The overall congestion growth is due almost entirely to motorway traffic, and under the proposed scheme this traffic will escape charging unless it turns off the motorway.
Leese sidesteps this by citing a number of national studies which have shown substantial congestion growth in Greater Manchester traffic. “The charge is not just about congestion now, but congestion in the future,” he says. This is a common theme. Much of the argument in favour of a congestion charge has been based around an “independent” study of the cost to the local economy of not tackling congestion. It concluded that by 2021 some 30,000 jobs that would otherwise be created would be at risk. This made congestion a “hidden tax” according to Leese.
The figure has been widely quoted in the national media, was used by Lord Smith, the chairman of the AGMA, in the House of Lords, by Leese himself during a local television debate and, most tellingly, by the Transport Secretary Ruth Kelly in actually announcing the TIF scheme to the Commons.

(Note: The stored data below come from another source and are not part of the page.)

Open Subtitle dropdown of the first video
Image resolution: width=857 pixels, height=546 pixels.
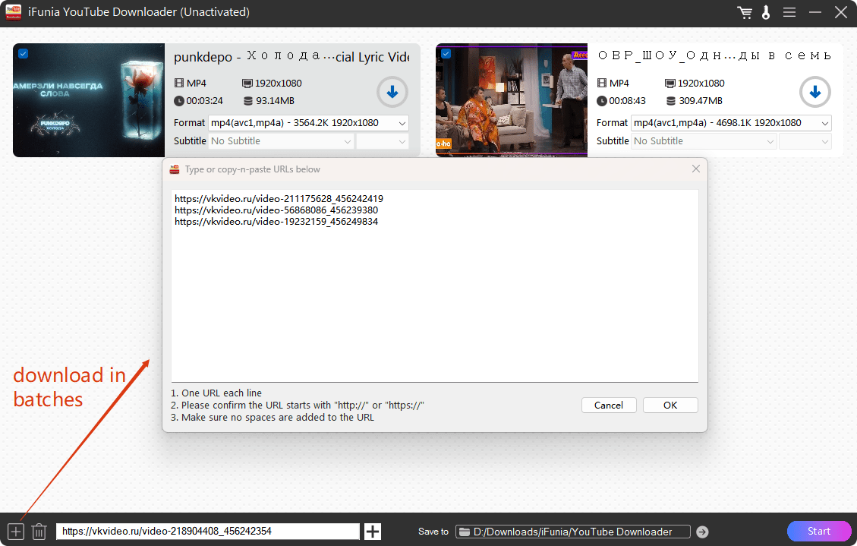coord(282,141)
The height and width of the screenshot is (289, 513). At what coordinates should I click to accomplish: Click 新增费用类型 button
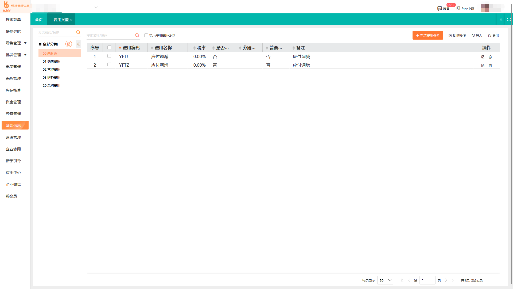pos(428,35)
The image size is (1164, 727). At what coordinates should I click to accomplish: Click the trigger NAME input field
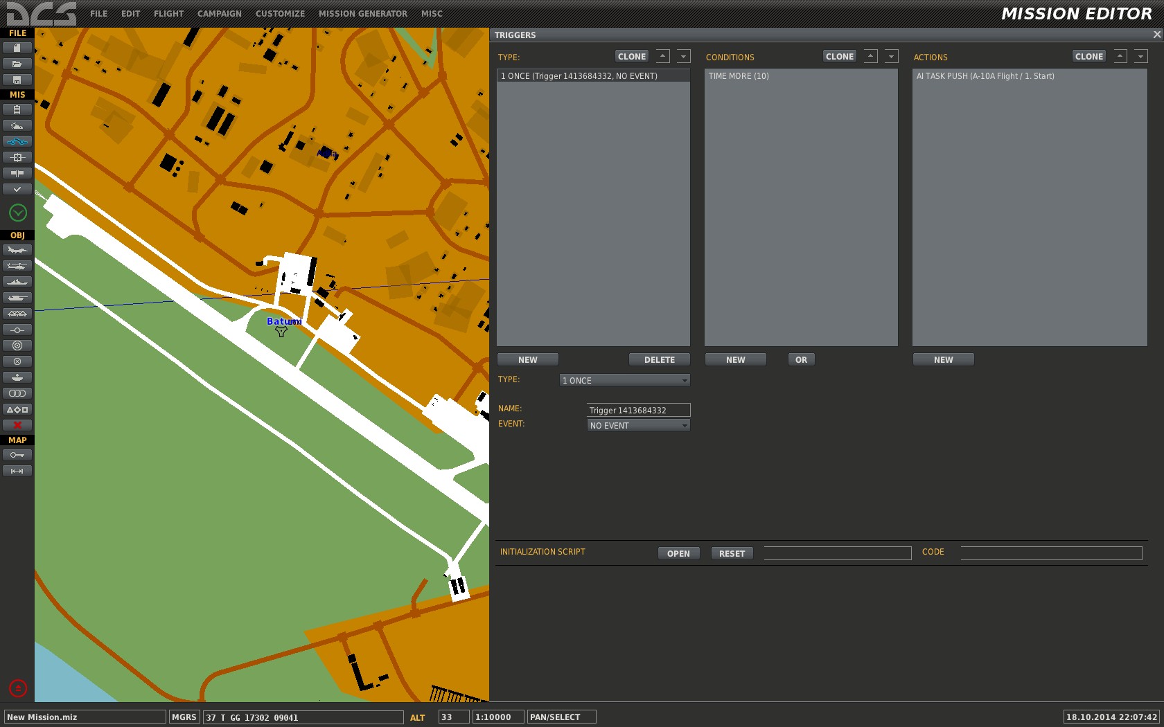[x=638, y=410]
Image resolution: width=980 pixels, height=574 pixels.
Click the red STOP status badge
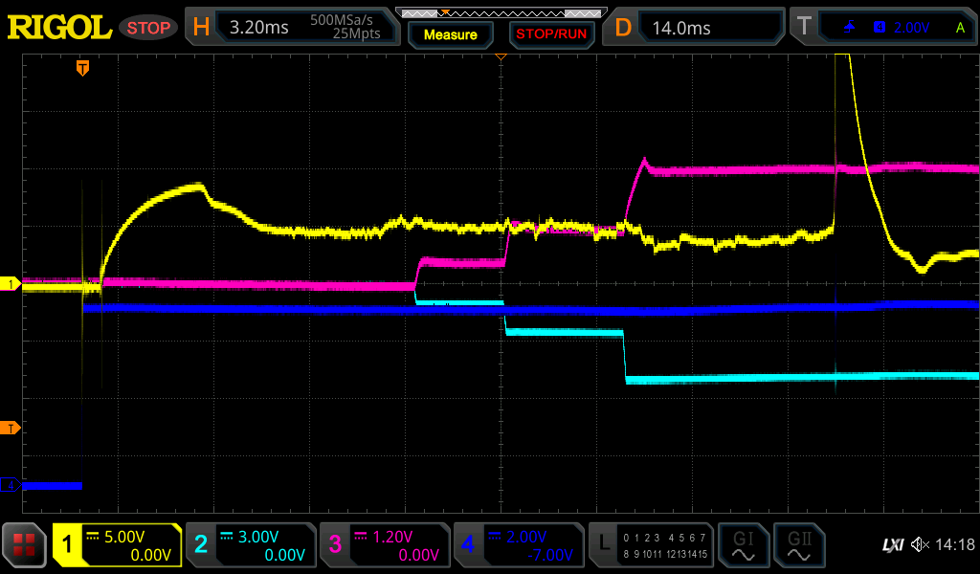[148, 28]
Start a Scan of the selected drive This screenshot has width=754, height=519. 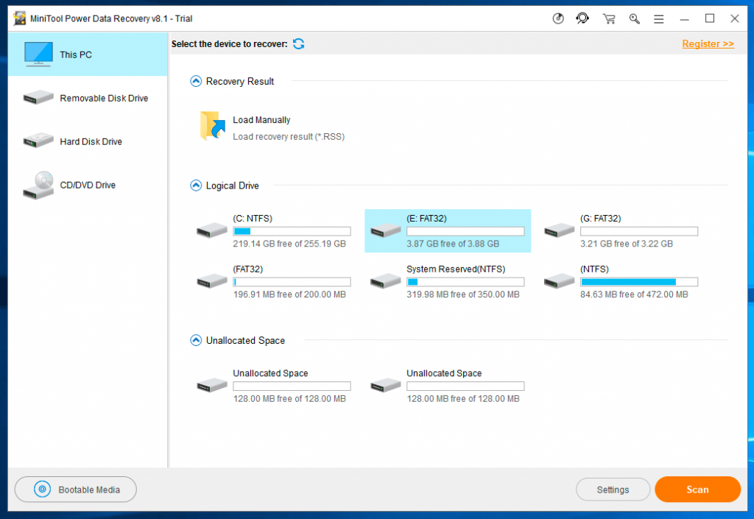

The figure comes from the socalled Greater Manchester Model: an economic model developed for the AGMA by Oxford Economics. The computer model allows various assumptions to be inputted and then shows their effect.
In this case Manchester Enterprises, the economic development body for Greater Manchester, undertook a series of models, one of which assumed an annual economic growth of an extremely high 3.6 per cent every year until 2021. It is this extreme model from which the figure was extracted. That such a “what-if” figure could be used as a central plank of the economic argument will merely reinforce the viewpoint of those who have little faith in the arguments of politicians.
Leese agrees that the model was optimistic on growth figures and says that new modelling is being undertaken. He also denies that any printed materials that have been published have used the 30,000 figure: “The figures we send out as far as I am aware say that one in seven of jobs that would be created are at risk”.
Opponents of the scheme will no doubt leap on such revelations, but their own arguments fall precariously close to propaganda, notably in their determination to paint the maximum charge (£1,200) as the average charge. Figures from the bid suggest this will be around £600 a year.
Another weakness in the case for this particular congestion charge is that it is a means to repay a loan (though the cost of the scheme itself is paid for by the grant). This leads to the logical absurdity that the more successful it is in reducing congestion, (and the predictions are for a reduction of between 10- 15 per cent) the less income it generates to meet its core purpose.
If the case for a congestion charge in Greater Manchester is weak, it does not follow that the case for rejecting the whole package is strong. Those behind the scheme say that to concentrate on the charge alone is to lose sight of the bigger picture. The package of infrastructural improvements, including inter-modal smartcard technology and a hugely expanded tram system, would be a step change in urban provision, giving Manchester a public transport system to match anything in Europe.
It is a substantial carrot and, given that a national road charging scheme appears almost inevitable in the long term, rejecting it, says Oglesby, would be “a complete disaster”.
“Even if you disagree with the charge it’s a hell of a deal.”
There is also the point that the work on the new transport infrastructure will start at precisely the time when the economy generally is slowing rapidly. The investment could help shelter Manchester from the worst effects.
There are two debates to be had. Does Manchester need a Congestion Charge and, even if it doesn’t, should it still accept the bribe?